We’re doing some pretty memory (and time) intensive customer calculations (like 32gb of memory or more) which require us to jail our customers calculations using the process flag max_heap_size. This flag will effectively kill any process who’s heap grows beyond the set amount.

This generally works well but we’ve noticed that some especially gluteus calculations tend to enter this kind of “death spike” where the memory will go up dramatically near the end. We’ve been using tprof to help us understand what’s going on but some added understanding of the BEAM is probably helpful.

Reading through the OTP C code I noticed that max_heap_size is triggered on a minor GC. But the code is a bit unclear when it’s used and before/after what.

I know garbage collection also needs extra memory to copy stuff from the “old” (garbage filled?) heap to the new heap (the one without the garbage) My main question: can this extra memory being used by garbage collection cause the VM to kill the process due to max_heap_size being hit? My reading of the code is that no, the extra memory used by GC is not counted toward this limit but I couldn’t disprove it either.
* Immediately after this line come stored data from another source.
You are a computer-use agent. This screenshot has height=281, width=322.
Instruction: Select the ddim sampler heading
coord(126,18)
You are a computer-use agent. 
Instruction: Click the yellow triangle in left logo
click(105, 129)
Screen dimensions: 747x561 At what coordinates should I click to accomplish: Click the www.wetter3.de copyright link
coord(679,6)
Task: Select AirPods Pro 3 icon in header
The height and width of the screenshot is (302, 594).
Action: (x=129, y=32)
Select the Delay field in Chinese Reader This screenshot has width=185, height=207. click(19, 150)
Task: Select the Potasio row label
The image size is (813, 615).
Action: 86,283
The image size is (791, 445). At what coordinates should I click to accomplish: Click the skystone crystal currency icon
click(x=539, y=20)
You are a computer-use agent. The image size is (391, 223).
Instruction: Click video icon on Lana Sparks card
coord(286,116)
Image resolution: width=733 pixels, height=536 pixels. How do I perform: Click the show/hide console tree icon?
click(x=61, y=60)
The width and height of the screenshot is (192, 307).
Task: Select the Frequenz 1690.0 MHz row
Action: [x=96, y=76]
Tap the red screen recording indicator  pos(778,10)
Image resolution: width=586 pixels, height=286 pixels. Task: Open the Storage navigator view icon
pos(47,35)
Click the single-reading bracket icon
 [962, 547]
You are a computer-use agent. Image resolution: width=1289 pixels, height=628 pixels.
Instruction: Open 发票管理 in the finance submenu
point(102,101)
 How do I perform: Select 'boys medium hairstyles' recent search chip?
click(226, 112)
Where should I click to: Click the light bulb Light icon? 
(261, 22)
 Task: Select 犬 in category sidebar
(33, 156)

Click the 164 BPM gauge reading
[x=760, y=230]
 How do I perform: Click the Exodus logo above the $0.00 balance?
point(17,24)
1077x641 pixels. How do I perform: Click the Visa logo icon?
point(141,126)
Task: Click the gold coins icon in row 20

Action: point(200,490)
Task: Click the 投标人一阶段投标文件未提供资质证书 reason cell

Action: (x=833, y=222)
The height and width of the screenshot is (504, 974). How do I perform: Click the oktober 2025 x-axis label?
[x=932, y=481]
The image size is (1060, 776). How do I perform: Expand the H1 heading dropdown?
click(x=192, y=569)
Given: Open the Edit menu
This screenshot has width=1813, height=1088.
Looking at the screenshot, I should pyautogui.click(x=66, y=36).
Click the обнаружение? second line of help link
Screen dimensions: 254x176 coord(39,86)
Also I’m wondering if the garbage collection happens before max_heap_size is checked or if the check happens after. Because if the check is happening too soon maybe triggering the GC would have saved the process. My reading of the C code is that it only happens when we’re needing more memory (hence the GC being triggered) and so for at least that moment all the stuff on the heap is “needed” and thus GC wouldn’t have saved it but I would love others to confirm.

What does seem likely is that the 20% jumps in heap size get bigger and bigger and thus can cause it to more quickly hit max_heap_size when the process needs more memory.

Finally any tips for generating less memory is always appreciated.

~ Gage


max_heap_size is checked at the start of a GC before the new heap, where live terms will be copied to, is allocated. The size checked against the limit includes both the old heap with existing terms (live and garbage) and the new not yet allocated heap.

With the current design of the GC, it was a bit of a catch-22 problem to introduce max_heap_size. We don’t know until the GC is done how much live data we have, but the GC need to start by allocating a large enough heap to hold all data that can possibly survive. And we want to kill the process before that big allocation is made that would otherwise exceed the limit.


This is an area I’m terribly interested in. I wonder how much of that 32GB which ultimately leads to erts reaping the process is garbage? I suppose that’s a place to start in folks trying to help you reduce your foot print. You’d have to do a major gc on one of these processes before it gets reaped and observe the reduction.